Problem requirements:
Go to the line in the data below that contains "Click the red". Write it out exactly, along with every later line through the last, and nothing else.
─── Provided records
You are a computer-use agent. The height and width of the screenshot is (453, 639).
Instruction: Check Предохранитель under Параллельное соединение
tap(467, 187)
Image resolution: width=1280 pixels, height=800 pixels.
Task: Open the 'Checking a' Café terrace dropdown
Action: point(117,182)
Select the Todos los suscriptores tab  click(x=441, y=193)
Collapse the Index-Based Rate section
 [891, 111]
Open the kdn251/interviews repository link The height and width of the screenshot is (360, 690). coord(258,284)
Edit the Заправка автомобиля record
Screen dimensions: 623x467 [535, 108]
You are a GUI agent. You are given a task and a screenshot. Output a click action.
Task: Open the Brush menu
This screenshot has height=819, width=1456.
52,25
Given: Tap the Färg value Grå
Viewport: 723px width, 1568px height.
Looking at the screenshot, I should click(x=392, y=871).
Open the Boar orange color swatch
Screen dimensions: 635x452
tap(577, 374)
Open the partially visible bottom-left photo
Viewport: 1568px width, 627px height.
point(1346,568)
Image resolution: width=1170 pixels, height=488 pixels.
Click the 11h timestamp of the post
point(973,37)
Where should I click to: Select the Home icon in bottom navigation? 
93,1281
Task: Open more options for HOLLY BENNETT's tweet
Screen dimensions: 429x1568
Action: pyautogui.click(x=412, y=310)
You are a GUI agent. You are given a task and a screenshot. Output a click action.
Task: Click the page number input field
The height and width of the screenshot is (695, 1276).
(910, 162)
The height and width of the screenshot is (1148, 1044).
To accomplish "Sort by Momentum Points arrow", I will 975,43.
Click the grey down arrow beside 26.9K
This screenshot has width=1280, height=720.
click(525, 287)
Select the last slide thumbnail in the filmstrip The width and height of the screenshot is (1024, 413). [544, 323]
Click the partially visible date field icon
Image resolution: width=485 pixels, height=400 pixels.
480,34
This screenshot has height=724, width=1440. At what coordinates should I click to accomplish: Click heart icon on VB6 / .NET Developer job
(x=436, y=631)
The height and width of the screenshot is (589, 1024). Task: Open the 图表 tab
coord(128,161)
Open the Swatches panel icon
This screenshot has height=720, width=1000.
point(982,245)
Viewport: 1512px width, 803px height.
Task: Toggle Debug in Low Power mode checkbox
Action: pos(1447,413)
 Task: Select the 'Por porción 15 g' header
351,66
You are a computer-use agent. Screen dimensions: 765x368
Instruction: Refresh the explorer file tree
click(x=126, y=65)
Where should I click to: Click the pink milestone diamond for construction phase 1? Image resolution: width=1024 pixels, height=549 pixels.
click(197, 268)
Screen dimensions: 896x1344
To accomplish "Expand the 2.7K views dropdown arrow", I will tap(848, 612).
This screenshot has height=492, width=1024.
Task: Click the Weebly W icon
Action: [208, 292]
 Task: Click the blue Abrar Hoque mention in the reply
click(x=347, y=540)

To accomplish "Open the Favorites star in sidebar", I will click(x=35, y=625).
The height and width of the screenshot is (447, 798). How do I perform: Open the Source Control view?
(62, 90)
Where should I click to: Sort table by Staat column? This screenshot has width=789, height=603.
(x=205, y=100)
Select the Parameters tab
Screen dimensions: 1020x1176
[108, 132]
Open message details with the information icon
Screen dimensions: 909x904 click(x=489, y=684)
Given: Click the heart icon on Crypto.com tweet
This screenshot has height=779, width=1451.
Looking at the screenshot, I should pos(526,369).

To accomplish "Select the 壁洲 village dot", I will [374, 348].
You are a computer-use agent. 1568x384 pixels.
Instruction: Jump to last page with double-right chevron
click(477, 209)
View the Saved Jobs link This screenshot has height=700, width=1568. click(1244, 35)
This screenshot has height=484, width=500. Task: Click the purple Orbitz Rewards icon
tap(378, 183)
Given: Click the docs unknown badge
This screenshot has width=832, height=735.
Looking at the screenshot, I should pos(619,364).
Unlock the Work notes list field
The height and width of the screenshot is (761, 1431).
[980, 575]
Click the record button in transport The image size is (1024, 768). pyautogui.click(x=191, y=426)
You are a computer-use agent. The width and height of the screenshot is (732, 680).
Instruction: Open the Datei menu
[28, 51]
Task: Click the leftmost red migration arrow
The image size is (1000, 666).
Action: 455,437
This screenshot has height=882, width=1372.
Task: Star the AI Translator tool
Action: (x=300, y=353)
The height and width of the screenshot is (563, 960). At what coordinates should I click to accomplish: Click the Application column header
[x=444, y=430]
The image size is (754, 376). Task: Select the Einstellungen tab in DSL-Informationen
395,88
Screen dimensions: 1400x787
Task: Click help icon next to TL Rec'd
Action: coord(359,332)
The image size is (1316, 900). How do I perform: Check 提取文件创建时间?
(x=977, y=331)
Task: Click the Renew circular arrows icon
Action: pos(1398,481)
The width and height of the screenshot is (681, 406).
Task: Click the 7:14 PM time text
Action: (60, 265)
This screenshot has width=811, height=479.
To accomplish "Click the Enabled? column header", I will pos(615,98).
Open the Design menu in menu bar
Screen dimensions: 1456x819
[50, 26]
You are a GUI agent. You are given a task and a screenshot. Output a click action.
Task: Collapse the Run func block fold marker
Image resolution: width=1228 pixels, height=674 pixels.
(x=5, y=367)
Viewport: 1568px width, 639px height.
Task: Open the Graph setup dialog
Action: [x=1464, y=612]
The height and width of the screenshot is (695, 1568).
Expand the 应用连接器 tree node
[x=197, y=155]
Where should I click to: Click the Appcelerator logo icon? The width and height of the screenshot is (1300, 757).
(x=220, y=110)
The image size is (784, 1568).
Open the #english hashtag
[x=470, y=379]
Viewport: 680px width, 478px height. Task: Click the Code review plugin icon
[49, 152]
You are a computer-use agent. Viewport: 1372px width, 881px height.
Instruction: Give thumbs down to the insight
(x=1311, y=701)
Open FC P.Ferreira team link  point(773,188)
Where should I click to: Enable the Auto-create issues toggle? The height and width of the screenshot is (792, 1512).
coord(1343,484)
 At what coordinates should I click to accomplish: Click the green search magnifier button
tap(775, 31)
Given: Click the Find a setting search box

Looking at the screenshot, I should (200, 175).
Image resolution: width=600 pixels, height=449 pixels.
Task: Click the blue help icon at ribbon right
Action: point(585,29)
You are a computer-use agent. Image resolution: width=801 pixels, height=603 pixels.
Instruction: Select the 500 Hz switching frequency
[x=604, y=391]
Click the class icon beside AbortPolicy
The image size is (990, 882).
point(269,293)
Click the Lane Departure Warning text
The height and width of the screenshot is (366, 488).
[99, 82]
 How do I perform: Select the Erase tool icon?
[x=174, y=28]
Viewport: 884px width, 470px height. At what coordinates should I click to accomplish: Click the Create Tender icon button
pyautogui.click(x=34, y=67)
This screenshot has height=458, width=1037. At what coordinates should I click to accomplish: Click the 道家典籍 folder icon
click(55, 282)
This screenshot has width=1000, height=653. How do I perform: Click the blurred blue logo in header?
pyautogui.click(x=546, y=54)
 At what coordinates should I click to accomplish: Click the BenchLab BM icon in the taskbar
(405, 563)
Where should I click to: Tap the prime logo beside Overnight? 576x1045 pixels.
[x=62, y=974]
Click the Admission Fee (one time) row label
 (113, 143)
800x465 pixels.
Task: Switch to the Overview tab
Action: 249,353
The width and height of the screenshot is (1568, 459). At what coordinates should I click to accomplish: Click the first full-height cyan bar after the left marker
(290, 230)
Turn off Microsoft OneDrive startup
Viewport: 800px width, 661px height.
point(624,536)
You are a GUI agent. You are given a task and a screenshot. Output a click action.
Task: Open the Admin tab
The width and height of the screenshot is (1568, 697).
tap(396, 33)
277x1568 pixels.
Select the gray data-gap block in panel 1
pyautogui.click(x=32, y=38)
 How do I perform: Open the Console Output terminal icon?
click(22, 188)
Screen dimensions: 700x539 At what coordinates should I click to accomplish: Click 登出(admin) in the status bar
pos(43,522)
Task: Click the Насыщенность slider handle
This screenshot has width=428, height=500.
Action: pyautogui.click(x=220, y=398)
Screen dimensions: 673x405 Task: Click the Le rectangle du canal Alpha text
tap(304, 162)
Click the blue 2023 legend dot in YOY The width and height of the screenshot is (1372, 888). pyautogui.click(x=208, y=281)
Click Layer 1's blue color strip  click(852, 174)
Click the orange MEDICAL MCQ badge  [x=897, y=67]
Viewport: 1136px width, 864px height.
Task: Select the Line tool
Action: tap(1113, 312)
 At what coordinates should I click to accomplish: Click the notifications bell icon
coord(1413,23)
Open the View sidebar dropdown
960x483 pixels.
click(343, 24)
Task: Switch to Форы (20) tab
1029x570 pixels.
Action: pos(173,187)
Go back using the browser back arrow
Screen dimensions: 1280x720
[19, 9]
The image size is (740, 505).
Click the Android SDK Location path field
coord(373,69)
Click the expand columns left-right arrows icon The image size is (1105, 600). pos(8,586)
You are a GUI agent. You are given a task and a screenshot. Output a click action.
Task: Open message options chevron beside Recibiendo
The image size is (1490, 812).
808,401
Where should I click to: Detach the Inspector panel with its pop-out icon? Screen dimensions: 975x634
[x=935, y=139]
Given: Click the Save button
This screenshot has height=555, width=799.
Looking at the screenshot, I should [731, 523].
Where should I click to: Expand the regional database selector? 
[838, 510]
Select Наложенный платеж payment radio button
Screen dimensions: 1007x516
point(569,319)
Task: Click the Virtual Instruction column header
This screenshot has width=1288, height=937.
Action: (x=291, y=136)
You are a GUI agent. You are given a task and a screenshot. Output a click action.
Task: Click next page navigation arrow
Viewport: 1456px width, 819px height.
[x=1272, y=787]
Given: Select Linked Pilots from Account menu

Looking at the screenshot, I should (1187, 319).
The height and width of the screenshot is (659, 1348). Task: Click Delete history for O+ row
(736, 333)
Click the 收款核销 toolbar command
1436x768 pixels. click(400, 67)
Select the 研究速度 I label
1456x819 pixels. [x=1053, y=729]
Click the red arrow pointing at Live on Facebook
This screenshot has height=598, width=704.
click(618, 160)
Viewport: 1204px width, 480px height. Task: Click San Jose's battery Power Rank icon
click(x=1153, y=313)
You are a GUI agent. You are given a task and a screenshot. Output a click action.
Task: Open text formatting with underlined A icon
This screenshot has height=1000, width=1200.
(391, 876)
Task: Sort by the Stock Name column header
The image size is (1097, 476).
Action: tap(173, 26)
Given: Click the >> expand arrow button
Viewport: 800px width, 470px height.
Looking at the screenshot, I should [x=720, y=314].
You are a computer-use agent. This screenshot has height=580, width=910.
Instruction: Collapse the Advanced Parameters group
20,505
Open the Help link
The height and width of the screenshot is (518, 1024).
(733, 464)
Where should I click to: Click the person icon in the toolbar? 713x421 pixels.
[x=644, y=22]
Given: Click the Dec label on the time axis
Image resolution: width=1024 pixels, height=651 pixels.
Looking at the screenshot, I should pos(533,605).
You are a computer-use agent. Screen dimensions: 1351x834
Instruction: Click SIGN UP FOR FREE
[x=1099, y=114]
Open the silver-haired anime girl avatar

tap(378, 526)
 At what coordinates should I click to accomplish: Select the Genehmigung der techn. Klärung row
──────
Solution below:
Click the red arrow pointing at Live on Facebook
This screenshot has height=598, width=704.
click(618, 160)
Viewport: 1204px width, 480px height. Task: Click San Jose's battery Power Rank icon
click(x=1153, y=313)
You are a GUI agent. You are given a task and a screenshot. Output a click action.
Task: Open text formatting with underlined A icon
This screenshot has height=1000, width=1200.
(391, 876)
Task: Sort by the Stock Name column header
The image size is (1097, 476).
Action: tap(173, 26)
Given: Click the >> expand arrow button
Viewport: 800px width, 470px height.
Looking at the screenshot, I should [x=720, y=314].
You are a computer-use agent. This screenshot has height=580, width=910.
Instruction: Collapse the Advanced Parameters group
20,505
Open the Help link
The height and width of the screenshot is (518, 1024).
(733, 464)
Where should I click to: Click the person icon in the toolbar? 713x421 pixels.
[x=644, y=22]
Given: Click the Dec label on the time axis
Image resolution: width=1024 pixels, height=651 pixels.
Looking at the screenshot, I should pos(533,605).
You are a computer-use agent. Screen dimensions: 1351x834
Instruction: Click SIGN UP FOR FREE
[x=1099, y=114]
Open the silver-haired anime girl avatar

tap(378, 526)
 At what coordinates should I click to accomplish: Select the Genehmigung der techn. Klärung row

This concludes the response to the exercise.